WHAT IS EXPECTED:
Would you please write out each entry precisely as given?

(EXTRACTED INFORMATION begins)

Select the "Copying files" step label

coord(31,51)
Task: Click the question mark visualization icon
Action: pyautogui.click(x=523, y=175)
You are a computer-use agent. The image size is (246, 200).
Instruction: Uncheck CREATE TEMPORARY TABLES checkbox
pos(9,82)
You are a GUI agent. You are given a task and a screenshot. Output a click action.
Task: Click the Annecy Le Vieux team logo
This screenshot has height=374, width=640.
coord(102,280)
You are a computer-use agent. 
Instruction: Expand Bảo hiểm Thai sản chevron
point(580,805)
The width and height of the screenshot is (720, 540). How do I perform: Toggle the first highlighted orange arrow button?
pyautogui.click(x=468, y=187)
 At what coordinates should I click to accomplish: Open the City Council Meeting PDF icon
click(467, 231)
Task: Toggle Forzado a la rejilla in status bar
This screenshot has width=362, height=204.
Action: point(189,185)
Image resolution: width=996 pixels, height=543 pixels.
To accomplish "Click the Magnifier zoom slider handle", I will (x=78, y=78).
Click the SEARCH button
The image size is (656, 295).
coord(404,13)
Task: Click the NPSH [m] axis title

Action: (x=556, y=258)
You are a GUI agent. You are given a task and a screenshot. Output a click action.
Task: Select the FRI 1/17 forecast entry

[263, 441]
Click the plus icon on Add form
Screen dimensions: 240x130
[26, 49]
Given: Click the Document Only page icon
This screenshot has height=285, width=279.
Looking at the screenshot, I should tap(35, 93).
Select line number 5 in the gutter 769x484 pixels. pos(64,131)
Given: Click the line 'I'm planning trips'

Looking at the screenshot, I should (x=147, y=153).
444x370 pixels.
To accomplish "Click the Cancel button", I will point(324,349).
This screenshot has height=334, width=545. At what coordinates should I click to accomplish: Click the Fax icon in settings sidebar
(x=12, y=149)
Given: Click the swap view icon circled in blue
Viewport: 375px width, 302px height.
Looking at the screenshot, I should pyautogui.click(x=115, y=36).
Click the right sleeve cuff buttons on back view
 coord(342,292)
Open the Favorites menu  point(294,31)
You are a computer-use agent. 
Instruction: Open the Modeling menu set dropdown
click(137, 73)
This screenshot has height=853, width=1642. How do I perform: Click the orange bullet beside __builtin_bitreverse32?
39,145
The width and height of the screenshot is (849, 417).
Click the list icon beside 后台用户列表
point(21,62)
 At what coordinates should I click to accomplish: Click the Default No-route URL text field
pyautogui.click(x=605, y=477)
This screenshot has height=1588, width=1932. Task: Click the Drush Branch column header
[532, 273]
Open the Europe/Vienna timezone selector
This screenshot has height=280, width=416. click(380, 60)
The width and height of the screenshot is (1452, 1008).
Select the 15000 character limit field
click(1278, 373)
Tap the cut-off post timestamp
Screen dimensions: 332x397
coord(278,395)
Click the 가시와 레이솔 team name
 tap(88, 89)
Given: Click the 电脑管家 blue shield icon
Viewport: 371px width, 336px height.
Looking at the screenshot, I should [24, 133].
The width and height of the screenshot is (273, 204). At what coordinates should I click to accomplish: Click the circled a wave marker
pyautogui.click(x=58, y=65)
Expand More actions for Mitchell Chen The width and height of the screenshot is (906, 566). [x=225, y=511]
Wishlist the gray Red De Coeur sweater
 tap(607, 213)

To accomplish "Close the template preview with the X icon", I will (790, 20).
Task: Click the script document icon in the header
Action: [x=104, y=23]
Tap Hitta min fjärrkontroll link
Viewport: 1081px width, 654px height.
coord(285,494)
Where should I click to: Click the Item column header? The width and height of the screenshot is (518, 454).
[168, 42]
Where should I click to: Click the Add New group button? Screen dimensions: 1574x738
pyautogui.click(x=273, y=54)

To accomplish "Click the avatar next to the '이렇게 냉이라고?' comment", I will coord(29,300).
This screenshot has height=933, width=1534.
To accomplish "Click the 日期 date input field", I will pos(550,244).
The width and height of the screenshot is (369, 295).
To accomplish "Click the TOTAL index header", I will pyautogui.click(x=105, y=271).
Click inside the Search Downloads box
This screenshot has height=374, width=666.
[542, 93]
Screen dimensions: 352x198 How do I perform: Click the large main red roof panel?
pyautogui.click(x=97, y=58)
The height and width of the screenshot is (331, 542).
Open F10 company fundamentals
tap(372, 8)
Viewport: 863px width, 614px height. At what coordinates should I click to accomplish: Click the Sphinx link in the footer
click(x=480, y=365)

(EXTRACTED INFORMATION ends)

ANSWER SECTION:
Select the "Copying files" step label

coord(31,51)
Task: Click the question mark visualization icon
Action: pyautogui.click(x=523, y=175)
You are a computer-use agent. The image size is (246, 200).
Instruction: Uncheck CREATE TEMPORARY TABLES checkbox
pos(9,82)
You are a GUI agent. You are given a task and a screenshot. Output a click action.
Task: Click the Annecy Le Vieux team logo
This screenshot has height=374, width=640.
coord(102,280)
You are a computer-use agent. 
Instruction: Expand Bảo hiểm Thai sản chevron
point(580,805)
The width and height of the screenshot is (720, 540). How do I perform: Toggle the first highlighted orange arrow button?
pyautogui.click(x=468, y=187)
 At what coordinates should I click to accomplish: Open the City Council Meeting PDF icon
click(467, 231)
Task: Toggle Forzado a la rejilla in status bar
This screenshot has width=362, height=204.
Action: point(189,185)
Image resolution: width=996 pixels, height=543 pixels.
To accomplish "Click the Magnifier zoom slider handle", I will (x=78, y=78).
Click the SEARCH button
The image size is (656, 295).
coord(404,13)
Task: Click the NPSH [m] axis title

Action: (x=556, y=258)
You are a GUI agent. You are given a task and a screenshot. Output a click action.
Task: Select the FRI 1/17 forecast entry

[263, 441]
Click the plus icon on Add form
Screen dimensions: 240x130
[26, 49]
Given: Click the Document Only page icon
This screenshot has height=285, width=279.
Looking at the screenshot, I should tap(35, 93).
Select line number 5 in the gutter 769x484 pixels. pos(64,131)
Given: Click the line 'I'm planning trips'

Looking at the screenshot, I should (x=147, y=153).
444x370 pixels.
To accomplish "Click the Cancel button", I will point(324,349).
This screenshot has height=334, width=545. At what coordinates should I click to accomplish: Click the Fax icon in settings sidebar
(x=12, y=149)
Given: Click the swap view icon circled in blue
Viewport: 375px width, 302px height.
Looking at the screenshot, I should pyautogui.click(x=115, y=36).
Click the right sleeve cuff buttons on back view
 coord(342,292)
Open the Favorites menu  point(294,31)
You are a computer-use agent. 
Instruction: Open the Modeling menu set dropdown
click(137, 73)
This screenshot has height=853, width=1642. How do I perform: Click the orange bullet beside __builtin_bitreverse32?
39,145
The width and height of the screenshot is (849, 417).
Click the list icon beside 后台用户列表
point(21,62)
 At what coordinates should I click to accomplish: Click the Default No-route URL text field
pyautogui.click(x=605, y=477)
This screenshot has height=1588, width=1932. Task: Click the Drush Branch column header
[532, 273]
Open the Europe/Vienna timezone selector
This screenshot has height=280, width=416. click(380, 60)
The width and height of the screenshot is (1452, 1008).
Select the 15000 character limit field
click(1278, 373)
Tap the cut-off post timestamp
Screen dimensions: 332x397
coord(278,395)
Click the 가시와 레이솔 team name
 tap(88, 89)
Given: Click the 电脑管家 blue shield icon
Viewport: 371px width, 336px height.
Looking at the screenshot, I should [24, 133].
The width and height of the screenshot is (273, 204). At what coordinates should I click to accomplish: Click the circled a wave marker
pyautogui.click(x=58, y=65)
Expand More actions for Mitchell Chen The width and height of the screenshot is (906, 566). [x=225, y=511]
Wishlist the gray Red De Coeur sweater
 tap(607, 213)

To accomplish "Close the template preview with the X icon", I will (790, 20).
Task: Click the script document icon in the header
Action: [x=104, y=23]
Tap Hitta min fjärrkontroll link
Viewport: 1081px width, 654px height.
coord(285,494)
Where should I click to: Click the Item column header? The width and height of the screenshot is (518, 454).
[168, 42]
Where should I click to: Click the Add New group button? Screen dimensions: 1574x738
pyautogui.click(x=273, y=54)

To accomplish "Click the avatar next to the '이렇게 냉이라고?' comment", I will coord(29,300).
This screenshot has height=933, width=1534.
To accomplish "Click the 日期 date input field", I will pos(550,244).
The width and height of the screenshot is (369, 295).
To accomplish "Click the TOTAL index header", I will pyautogui.click(x=105, y=271).
Click inside the Search Downloads box
This screenshot has height=374, width=666.
[542, 93]
Screen dimensions: 352x198 How do I perform: Click the large main red roof panel?
pyautogui.click(x=97, y=58)
The height and width of the screenshot is (331, 542).
Open F10 company fundamentals
tap(372, 8)
Viewport: 863px width, 614px height. At what coordinates should I click to accomplish: Click the Sphinx link in the footer
click(x=480, y=365)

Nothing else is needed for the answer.